A: In the bad old days — by which I mean, up until just over a decade ago — you had no choice. Carriers sold phones at what seemed like a low price, except that you’d make that up in higher service fees that stayed high even after the carrier had recouped its subsidy of the phone price.
Now you have a choice. And in most cases, that choice should be Apple. That company lets you buy an iPhone on the same installment-plan terms as most of their carriers — but without selling you an iPhone electronically locked to their services.
This option, however, won’t jump out at you on Apple’s site. You’ll have to pick out an iPhone and a carrier, then select “Show more payment options.” With AT&T, Sprint or Verizon, you’ll then see an “Apple iPhone Payments” choice listed that has you make 24 monthly payments on a phone that comes unlocked, ready to use with any other carrier.
Of those three choices, the Sprint and Verizon phones offer maximum compatibility with U.S. services, as PCMag’s Sascha Segan advised in a post after the iPhone 7’s debut.
Apple’s installment-plan option provides the biggest advantage over AT&T’s comparable choice, since that one leaves your phone locked to the carrier until you pay it off. So you can’t switch to another carrier, and if you go overseas you’re stuck with AT&T’s international roaming, which while better than before at $10 a day still costs more than a prepaid SIM card bought overseas.
With Sprint, your options are either leasing the phone — on terms that over two years add up to the same total cost as buying it — or paying the full price upfront. With a lease, the phone also stays locked to Sprint domestically until you pay it off. Sprint will, however, unlock phones for international use on request, and its own roaming option — free but slow 2G data, free texting and calls at 20 cents a minute — isn’t bad.
Verizon, meanwhile, doesn’t lock its own phones — so you’re not locked into its $10/day international roaming — but does offer installment-plan payments. So in that case, you might as well decide based on which store is closer or which company you like better overall.
What about T-Mobile? Apple’s site will offer a no-interest-for-a-year financing deal tied to getting a new Barclaycard Apple Rewards Visa. T-Mobile has a normal installment-payment plan but, again, that keeps the phone locked to T-Mobile until you pay off the device. It offers international roaming on the same terms as Sprint.
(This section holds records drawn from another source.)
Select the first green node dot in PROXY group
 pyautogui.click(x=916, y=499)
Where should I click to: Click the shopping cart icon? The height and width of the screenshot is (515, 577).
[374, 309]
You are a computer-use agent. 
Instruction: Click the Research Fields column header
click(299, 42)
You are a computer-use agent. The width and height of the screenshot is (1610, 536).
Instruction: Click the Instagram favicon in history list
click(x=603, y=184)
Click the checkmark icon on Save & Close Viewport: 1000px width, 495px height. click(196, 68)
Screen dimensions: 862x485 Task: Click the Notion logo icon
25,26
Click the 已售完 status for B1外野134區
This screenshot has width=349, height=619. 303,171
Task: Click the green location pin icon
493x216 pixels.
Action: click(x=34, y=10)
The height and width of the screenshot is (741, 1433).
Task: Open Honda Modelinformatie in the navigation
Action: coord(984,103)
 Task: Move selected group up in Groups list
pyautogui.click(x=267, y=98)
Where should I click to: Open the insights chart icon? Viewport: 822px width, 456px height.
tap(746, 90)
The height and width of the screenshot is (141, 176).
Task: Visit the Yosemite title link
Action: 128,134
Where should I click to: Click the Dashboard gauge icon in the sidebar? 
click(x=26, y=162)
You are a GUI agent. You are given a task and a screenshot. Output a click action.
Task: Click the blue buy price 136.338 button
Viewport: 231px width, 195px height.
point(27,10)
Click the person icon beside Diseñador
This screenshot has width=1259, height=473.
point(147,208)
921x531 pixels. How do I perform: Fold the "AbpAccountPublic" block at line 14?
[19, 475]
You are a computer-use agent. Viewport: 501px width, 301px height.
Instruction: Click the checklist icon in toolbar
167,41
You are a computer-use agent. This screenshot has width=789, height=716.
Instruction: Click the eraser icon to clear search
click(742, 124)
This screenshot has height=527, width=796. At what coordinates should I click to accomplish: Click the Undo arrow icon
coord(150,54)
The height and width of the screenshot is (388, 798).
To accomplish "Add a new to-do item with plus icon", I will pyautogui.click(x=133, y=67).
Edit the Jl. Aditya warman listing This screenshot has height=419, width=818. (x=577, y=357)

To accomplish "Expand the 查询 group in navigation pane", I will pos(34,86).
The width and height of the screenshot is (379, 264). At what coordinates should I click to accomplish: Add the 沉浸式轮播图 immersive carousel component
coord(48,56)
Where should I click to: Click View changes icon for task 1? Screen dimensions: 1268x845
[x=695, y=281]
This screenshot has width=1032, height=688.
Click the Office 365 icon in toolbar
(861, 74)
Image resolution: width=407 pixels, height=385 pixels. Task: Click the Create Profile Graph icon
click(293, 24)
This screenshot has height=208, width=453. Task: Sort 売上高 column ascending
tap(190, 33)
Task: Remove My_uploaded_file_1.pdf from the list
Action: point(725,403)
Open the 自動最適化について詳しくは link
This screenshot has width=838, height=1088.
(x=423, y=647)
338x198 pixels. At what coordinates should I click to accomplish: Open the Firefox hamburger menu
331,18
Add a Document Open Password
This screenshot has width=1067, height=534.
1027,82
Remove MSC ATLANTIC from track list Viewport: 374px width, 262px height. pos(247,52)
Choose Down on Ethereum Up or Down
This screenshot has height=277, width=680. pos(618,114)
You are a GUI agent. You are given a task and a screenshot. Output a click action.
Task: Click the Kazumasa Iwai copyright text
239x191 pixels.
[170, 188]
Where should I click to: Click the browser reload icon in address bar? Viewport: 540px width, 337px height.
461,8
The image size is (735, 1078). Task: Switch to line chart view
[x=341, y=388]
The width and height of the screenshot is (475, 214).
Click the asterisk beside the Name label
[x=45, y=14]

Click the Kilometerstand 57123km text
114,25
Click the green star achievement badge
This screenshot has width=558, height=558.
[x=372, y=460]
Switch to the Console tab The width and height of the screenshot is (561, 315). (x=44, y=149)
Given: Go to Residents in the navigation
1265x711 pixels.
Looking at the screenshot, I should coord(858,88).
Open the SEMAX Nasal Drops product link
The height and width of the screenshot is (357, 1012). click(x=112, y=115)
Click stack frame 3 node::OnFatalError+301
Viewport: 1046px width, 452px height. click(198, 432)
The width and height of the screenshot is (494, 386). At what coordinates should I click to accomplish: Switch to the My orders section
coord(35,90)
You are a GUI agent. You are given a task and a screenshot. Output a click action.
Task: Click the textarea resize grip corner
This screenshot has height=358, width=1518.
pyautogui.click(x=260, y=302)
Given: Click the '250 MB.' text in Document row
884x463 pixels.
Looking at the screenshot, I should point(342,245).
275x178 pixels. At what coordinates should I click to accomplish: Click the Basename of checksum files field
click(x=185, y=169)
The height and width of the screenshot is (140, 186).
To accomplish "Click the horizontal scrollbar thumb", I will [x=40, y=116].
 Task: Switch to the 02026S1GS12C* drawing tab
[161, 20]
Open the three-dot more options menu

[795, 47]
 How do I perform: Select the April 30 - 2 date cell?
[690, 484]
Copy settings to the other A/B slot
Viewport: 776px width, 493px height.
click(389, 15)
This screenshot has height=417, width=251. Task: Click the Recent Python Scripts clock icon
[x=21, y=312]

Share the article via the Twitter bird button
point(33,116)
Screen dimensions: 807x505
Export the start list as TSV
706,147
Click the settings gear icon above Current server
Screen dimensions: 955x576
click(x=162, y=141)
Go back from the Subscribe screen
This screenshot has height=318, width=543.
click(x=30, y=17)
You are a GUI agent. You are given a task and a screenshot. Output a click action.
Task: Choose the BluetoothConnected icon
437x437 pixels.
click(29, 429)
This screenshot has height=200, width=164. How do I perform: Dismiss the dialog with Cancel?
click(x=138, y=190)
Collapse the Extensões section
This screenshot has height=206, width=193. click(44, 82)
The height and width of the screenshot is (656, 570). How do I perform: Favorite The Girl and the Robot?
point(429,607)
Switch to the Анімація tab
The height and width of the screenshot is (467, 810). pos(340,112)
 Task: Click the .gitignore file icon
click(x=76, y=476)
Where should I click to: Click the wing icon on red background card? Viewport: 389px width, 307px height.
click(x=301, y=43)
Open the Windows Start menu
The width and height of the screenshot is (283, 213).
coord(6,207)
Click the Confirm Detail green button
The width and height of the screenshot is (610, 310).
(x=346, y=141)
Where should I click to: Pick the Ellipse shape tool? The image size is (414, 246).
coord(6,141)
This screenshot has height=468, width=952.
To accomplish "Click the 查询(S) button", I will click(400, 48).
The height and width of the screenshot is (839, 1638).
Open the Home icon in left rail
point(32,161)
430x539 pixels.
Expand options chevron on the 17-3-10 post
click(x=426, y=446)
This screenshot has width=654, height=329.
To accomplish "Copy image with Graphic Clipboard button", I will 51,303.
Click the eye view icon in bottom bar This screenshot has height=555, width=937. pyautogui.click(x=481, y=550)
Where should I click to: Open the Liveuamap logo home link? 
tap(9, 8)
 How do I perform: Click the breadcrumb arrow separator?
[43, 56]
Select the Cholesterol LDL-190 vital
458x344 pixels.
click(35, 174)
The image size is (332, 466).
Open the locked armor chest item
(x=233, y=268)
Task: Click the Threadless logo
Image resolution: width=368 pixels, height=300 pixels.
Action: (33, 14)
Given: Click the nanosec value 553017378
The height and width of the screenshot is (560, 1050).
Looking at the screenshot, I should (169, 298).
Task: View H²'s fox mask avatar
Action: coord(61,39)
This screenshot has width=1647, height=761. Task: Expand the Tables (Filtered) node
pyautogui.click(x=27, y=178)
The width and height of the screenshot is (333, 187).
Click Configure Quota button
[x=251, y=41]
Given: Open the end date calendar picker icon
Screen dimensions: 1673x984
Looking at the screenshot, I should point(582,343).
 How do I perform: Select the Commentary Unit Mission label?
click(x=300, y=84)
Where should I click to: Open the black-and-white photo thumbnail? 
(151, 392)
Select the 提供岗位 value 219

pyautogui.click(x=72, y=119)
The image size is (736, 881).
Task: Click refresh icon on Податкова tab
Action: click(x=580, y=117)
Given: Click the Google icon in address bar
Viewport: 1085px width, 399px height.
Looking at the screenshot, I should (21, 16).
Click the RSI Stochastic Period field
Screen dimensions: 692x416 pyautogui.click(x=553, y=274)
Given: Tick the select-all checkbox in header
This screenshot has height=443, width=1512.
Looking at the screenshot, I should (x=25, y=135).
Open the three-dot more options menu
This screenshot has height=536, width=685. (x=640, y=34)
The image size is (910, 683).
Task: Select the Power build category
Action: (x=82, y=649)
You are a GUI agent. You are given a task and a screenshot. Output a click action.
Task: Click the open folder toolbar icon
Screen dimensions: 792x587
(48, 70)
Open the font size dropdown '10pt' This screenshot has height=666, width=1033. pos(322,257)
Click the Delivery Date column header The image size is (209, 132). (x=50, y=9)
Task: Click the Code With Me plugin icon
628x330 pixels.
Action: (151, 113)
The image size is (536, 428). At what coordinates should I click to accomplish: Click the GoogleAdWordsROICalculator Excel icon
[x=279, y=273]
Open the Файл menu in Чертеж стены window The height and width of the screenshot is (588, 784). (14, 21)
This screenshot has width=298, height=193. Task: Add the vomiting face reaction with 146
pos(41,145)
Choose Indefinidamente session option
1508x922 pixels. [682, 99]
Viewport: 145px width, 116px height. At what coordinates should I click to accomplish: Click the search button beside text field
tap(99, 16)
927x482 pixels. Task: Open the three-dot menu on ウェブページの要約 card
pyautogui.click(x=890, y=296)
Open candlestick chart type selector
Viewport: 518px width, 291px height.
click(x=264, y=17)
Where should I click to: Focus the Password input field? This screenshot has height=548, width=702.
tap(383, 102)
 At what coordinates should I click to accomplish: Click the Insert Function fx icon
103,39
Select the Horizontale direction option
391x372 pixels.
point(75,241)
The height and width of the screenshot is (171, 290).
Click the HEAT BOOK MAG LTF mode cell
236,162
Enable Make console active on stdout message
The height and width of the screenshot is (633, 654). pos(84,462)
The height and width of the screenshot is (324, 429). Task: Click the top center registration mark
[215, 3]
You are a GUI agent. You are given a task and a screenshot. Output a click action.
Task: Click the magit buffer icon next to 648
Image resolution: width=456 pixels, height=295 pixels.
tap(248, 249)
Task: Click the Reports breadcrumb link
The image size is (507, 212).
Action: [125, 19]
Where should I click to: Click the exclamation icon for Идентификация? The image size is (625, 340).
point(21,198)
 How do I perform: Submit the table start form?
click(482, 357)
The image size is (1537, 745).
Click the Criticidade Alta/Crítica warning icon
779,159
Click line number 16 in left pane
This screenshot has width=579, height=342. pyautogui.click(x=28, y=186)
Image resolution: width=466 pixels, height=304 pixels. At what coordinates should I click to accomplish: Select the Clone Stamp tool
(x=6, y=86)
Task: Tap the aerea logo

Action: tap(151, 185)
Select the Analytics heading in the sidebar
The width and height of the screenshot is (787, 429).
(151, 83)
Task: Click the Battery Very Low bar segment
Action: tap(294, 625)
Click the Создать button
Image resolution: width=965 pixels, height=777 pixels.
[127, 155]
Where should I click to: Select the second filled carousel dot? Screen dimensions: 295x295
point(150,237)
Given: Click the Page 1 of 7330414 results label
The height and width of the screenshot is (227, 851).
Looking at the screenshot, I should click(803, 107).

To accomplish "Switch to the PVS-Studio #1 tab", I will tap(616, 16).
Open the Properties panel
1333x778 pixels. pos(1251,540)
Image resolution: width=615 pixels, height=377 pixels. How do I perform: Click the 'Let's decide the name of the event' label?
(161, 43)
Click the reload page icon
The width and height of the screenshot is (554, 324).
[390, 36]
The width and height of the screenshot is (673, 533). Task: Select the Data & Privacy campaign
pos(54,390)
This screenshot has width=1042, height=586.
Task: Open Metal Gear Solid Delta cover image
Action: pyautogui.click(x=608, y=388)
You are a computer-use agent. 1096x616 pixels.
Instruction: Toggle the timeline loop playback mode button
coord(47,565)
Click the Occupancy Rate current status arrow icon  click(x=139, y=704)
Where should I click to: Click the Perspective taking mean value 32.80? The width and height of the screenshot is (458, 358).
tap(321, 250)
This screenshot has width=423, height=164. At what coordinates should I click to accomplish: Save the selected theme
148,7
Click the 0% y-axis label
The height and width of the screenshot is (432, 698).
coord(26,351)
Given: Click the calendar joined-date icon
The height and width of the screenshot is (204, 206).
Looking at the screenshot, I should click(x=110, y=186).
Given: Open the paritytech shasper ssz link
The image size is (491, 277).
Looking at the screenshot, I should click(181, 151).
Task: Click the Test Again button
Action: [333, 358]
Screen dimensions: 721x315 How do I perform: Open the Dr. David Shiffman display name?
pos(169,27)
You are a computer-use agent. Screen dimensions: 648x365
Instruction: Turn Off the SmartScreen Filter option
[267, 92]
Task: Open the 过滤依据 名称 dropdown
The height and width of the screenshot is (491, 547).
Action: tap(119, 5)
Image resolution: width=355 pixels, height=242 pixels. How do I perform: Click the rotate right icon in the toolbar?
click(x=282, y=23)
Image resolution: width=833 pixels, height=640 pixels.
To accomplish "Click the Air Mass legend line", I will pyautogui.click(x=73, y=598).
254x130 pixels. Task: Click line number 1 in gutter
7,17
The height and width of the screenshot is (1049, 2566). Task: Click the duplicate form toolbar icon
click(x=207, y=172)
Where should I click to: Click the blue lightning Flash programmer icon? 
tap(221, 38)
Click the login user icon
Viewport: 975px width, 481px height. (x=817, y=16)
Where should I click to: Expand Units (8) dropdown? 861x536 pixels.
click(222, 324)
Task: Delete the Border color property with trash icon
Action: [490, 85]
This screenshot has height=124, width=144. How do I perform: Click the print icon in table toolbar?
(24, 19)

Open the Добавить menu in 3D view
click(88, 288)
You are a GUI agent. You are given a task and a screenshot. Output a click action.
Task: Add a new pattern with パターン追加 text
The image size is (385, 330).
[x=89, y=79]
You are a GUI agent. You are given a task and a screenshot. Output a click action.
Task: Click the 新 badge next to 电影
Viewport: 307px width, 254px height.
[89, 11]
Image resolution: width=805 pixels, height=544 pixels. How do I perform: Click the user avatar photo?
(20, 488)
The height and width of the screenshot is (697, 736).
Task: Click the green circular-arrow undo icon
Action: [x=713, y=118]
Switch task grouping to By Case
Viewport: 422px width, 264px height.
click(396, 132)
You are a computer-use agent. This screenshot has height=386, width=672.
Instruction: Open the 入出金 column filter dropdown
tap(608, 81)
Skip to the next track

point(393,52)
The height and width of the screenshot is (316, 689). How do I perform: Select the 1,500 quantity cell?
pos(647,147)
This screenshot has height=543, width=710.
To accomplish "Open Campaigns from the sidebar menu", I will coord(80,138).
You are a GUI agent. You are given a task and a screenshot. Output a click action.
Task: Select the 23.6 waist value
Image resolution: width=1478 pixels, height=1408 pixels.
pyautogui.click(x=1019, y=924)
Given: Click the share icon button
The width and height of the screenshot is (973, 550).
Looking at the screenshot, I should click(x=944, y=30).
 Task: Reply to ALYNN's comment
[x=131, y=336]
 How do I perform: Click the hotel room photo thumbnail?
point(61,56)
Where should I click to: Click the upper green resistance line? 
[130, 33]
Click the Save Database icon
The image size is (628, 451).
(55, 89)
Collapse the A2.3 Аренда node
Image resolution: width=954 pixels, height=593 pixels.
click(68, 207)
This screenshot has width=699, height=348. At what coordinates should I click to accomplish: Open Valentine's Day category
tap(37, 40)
If you plan on replacing this new iPhone in a year, I would ask you to reconsider. The pace of phone evolution has slowed, while you can count on Apple to provide years of software updates. Most customers now keep their phones for from two to three years, analyst Jan Dawson of Jackdaw Research said.
But if you’re a compulsive upgrader, Sprint’s lease plan will let you trade in an old iPhone for a new one after 12 months of payments. Apple’s iPhone Upgrade Program allows the same flexibility but it costs about $5 more a month by virtue of including the company’s AppleCare+ device-protection plan — which could be a good thing if you’re accident-prone with phones.
Whatever choice you make, I will offer one other suggestion: Please don’t line up to buy a new iPhone on the day it goes on sale. This will be the 10th anniversary of that particular ritual; it’s time to find a new hobby.